## Work order
Would you retype the listing below exactly as given?

# # # #

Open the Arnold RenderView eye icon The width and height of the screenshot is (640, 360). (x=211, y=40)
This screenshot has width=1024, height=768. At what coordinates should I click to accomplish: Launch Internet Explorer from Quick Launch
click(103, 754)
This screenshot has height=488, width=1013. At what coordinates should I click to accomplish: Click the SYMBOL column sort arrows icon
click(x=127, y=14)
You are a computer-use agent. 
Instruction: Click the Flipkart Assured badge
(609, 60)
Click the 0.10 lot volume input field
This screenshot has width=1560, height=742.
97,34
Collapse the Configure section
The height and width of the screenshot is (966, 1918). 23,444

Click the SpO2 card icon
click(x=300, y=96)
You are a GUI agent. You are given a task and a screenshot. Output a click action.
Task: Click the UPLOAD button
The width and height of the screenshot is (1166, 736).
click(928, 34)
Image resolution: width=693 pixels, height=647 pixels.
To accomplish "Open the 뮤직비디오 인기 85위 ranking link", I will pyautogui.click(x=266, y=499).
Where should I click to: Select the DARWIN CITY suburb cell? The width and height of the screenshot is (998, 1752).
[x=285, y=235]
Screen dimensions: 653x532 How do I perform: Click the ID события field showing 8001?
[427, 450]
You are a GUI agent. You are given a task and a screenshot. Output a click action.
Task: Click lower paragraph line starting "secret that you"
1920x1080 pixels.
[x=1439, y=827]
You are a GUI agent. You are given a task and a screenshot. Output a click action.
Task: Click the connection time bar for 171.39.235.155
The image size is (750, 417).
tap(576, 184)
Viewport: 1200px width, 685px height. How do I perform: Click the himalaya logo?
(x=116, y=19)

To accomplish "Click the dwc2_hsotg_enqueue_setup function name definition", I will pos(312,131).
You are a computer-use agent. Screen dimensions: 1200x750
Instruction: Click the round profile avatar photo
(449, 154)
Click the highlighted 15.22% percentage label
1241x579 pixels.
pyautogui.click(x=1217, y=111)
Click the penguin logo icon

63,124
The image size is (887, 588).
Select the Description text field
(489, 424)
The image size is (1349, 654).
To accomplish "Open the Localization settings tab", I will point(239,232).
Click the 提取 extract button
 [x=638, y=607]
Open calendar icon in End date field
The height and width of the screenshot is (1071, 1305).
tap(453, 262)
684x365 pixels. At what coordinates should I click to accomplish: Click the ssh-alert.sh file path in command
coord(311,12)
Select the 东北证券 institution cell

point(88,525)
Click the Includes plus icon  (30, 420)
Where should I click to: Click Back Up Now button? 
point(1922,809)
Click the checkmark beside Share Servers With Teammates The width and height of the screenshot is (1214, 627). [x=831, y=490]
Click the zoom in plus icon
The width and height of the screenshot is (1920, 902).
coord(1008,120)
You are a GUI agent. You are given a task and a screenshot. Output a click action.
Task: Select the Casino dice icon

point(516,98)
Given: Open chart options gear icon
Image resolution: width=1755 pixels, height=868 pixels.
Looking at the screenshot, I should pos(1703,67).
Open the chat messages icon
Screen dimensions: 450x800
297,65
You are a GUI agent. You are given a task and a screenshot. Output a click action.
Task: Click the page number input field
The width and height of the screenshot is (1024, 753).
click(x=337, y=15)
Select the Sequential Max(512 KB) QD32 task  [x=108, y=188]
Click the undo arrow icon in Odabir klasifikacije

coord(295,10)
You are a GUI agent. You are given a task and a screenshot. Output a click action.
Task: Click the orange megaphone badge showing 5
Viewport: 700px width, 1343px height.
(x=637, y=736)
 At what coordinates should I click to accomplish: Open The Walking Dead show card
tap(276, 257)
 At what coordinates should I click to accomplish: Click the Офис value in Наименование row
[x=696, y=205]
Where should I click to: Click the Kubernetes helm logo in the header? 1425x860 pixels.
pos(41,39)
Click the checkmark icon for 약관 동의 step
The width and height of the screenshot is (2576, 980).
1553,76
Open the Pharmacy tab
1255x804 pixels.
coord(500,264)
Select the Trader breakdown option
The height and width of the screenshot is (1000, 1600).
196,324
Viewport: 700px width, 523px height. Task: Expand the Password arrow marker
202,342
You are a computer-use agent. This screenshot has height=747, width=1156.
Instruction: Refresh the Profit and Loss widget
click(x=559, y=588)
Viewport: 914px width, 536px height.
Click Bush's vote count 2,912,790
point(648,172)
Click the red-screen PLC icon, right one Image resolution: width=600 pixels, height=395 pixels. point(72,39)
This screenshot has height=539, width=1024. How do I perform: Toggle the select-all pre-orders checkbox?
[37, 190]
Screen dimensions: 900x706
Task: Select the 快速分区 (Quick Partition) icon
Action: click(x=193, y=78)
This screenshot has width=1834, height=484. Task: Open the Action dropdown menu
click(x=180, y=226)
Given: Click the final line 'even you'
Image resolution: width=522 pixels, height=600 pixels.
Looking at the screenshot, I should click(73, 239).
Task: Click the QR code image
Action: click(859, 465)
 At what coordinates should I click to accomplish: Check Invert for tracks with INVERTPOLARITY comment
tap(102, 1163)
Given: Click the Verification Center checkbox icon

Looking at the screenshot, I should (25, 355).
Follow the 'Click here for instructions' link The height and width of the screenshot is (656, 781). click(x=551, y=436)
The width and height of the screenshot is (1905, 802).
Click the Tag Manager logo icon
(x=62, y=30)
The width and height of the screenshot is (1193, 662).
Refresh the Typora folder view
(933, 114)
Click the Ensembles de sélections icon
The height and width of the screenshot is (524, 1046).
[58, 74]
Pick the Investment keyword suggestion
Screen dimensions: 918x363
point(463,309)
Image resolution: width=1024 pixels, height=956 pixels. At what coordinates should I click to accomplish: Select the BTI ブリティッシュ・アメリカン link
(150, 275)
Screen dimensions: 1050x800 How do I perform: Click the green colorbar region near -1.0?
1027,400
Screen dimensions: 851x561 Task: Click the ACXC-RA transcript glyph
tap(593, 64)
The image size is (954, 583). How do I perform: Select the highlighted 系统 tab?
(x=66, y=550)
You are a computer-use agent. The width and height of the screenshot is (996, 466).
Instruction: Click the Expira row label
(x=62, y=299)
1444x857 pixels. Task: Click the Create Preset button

# # # #

## Solution below
Open the Arnold RenderView eye icon The width and height of the screenshot is (640, 360). (x=211, y=40)
This screenshot has width=1024, height=768. At what coordinates should I click to accomplish: Launch Internet Explorer from Quick Launch
click(103, 754)
This screenshot has height=488, width=1013. At what coordinates should I click to accomplish: Click the SYMBOL column sort arrows icon
click(x=127, y=14)
You are a computer-use agent. 
Instruction: Click the Flipkart Assured badge
(609, 60)
Click the 0.10 lot volume input field
This screenshot has width=1560, height=742.
97,34
Collapse the Configure section
The height and width of the screenshot is (966, 1918). 23,444

Click the SpO2 card icon
click(x=300, y=96)
You are a GUI agent. You are given a task and a screenshot. Output a click action.
Task: Click the UPLOAD button
The width and height of the screenshot is (1166, 736).
click(928, 34)
Image resolution: width=693 pixels, height=647 pixels.
To accomplish "Open the 뮤직비디오 인기 85위 ranking link", I will pyautogui.click(x=266, y=499).
Where should I click to: Select the DARWIN CITY suburb cell? The width and height of the screenshot is (998, 1752).
[x=285, y=235]
Screen dimensions: 653x532 How do I perform: Click the ID события field showing 8001?
[427, 450]
You are a GUI agent. You are given a task and a screenshot. Output a click action.
Task: Click lower paragraph line starting "secret that you"
1920x1080 pixels.
[x=1439, y=827]
You are a GUI agent. You are given a task and a screenshot. Output a click action.
Task: Click the connection time bar for 171.39.235.155
The image size is (750, 417).
tap(576, 184)
Viewport: 1200px width, 685px height. How do I perform: Click the himalaya logo?
(x=116, y=19)

To accomplish "Click the dwc2_hsotg_enqueue_setup function name definition", I will pos(312,131).
You are a computer-use agent. Screen dimensions: 1200x750
Instruction: Click the round profile avatar photo
(449, 154)
Click the highlighted 15.22% percentage label
1241x579 pixels.
pyautogui.click(x=1217, y=111)
Click the penguin logo icon

63,124
The image size is (887, 588).
Select the Description text field
(489, 424)
The image size is (1349, 654).
To accomplish "Open the Localization settings tab", I will point(239,232).
Click the 提取 extract button
 [x=638, y=607]
Open calendar icon in End date field
The height and width of the screenshot is (1071, 1305).
tap(453, 262)
684x365 pixels. At what coordinates should I click to accomplish: Click the ssh-alert.sh file path in command
coord(311,12)
Select the 东北证券 institution cell

point(88,525)
Click the Includes plus icon  (30, 420)
Where should I click to: Click Back Up Now button? 
point(1922,809)
Click the checkmark beside Share Servers With Teammates The width and height of the screenshot is (1214, 627). [x=831, y=490]
Click the zoom in plus icon
The width and height of the screenshot is (1920, 902).
coord(1008,120)
You are a GUI agent. You are given a task and a screenshot. Output a click action.
Task: Select the Casino dice icon

point(516,98)
Given: Open chart options gear icon
Image resolution: width=1755 pixels, height=868 pixels.
Looking at the screenshot, I should pos(1703,67).
Open the chat messages icon
Screen dimensions: 450x800
297,65
You are a GUI agent. You are given a task and a screenshot. Output a click action.
Task: Click the page number input field
The width and height of the screenshot is (1024, 753).
click(x=337, y=15)
Select the Sequential Max(512 KB) QD32 task  [x=108, y=188]
Click the undo arrow icon in Odabir klasifikacije

coord(295,10)
You are a GUI agent. You are given a task and a screenshot. Output a click action.
Task: Click the orange megaphone badge showing 5
Viewport: 700px width, 1343px height.
(x=637, y=736)
 At what coordinates should I click to accomplish: Open The Walking Dead show card
tap(276, 257)
 At what coordinates should I click to accomplish: Click the Офис value in Наименование row
[x=696, y=205]
Where should I click to: Click the Kubernetes helm logo in the header? 1425x860 pixels.
pos(41,39)
Click the checkmark icon for 약관 동의 step
The width and height of the screenshot is (2576, 980).
1553,76
Open the Pharmacy tab
1255x804 pixels.
coord(500,264)
Select the Trader breakdown option
The height and width of the screenshot is (1000, 1600).
196,324
Viewport: 700px width, 523px height. Task: Expand the Password arrow marker
202,342
You are a computer-use agent. This screenshot has height=747, width=1156.
Instruction: Refresh the Profit and Loss widget
click(x=559, y=588)
Viewport: 914px width, 536px height.
Click Bush's vote count 2,912,790
point(648,172)
Click the red-screen PLC icon, right one Image resolution: width=600 pixels, height=395 pixels. point(72,39)
This screenshot has height=539, width=1024. How do I perform: Toggle the select-all pre-orders checkbox?
[37, 190]
Screen dimensions: 900x706
Task: Select the 快速分区 (Quick Partition) icon
Action: click(x=193, y=78)
This screenshot has width=1834, height=484. Task: Open the Action dropdown menu
click(x=180, y=226)
Given: Click the final line 'even you'
Image resolution: width=522 pixels, height=600 pixels.
Looking at the screenshot, I should click(73, 239).
Task: Click the QR code image
Action: click(859, 465)
 At what coordinates should I click to accomplish: Check Invert for tracks with INVERTPOLARITY comment
tap(102, 1163)
Given: Click the Verification Center checkbox icon

Looking at the screenshot, I should (25, 355).
Follow the 'Click here for instructions' link The height and width of the screenshot is (656, 781). click(x=551, y=436)
The width and height of the screenshot is (1905, 802).
Click the Tag Manager logo icon
(x=62, y=30)
The width and height of the screenshot is (1193, 662).
Refresh the Typora folder view
(933, 114)
Click the Ensembles de sélections icon
The height and width of the screenshot is (524, 1046).
[58, 74]
Pick the Investment keyword suggestion
Screen dimensions: 918x363
point(463,309)
Image resolution: width=1024 pixels, height=956 pixels. At what coordinates should I click to accomplish: Select the BTI ブリティッシュ・アメリカン link
(150, 275)
Screen dimensions: 1050x800 How do I perform: Click the green colorbar region near -1.0?
1027,400
Screen dimensions: 851x561 Task: Click the ACXC-RA transcript glyph
tap(593, 64)
The image size is (954, 583). How do I perform: Select the highlighted 系统 tab?
(x=66, y=550)
You are a computer-use agent. The width and height of the screenshot is (996, 466).
Instruction: Click the Expira row label
(x=62, y=299)
1444x857 pixels. Task: Click the Create Preset button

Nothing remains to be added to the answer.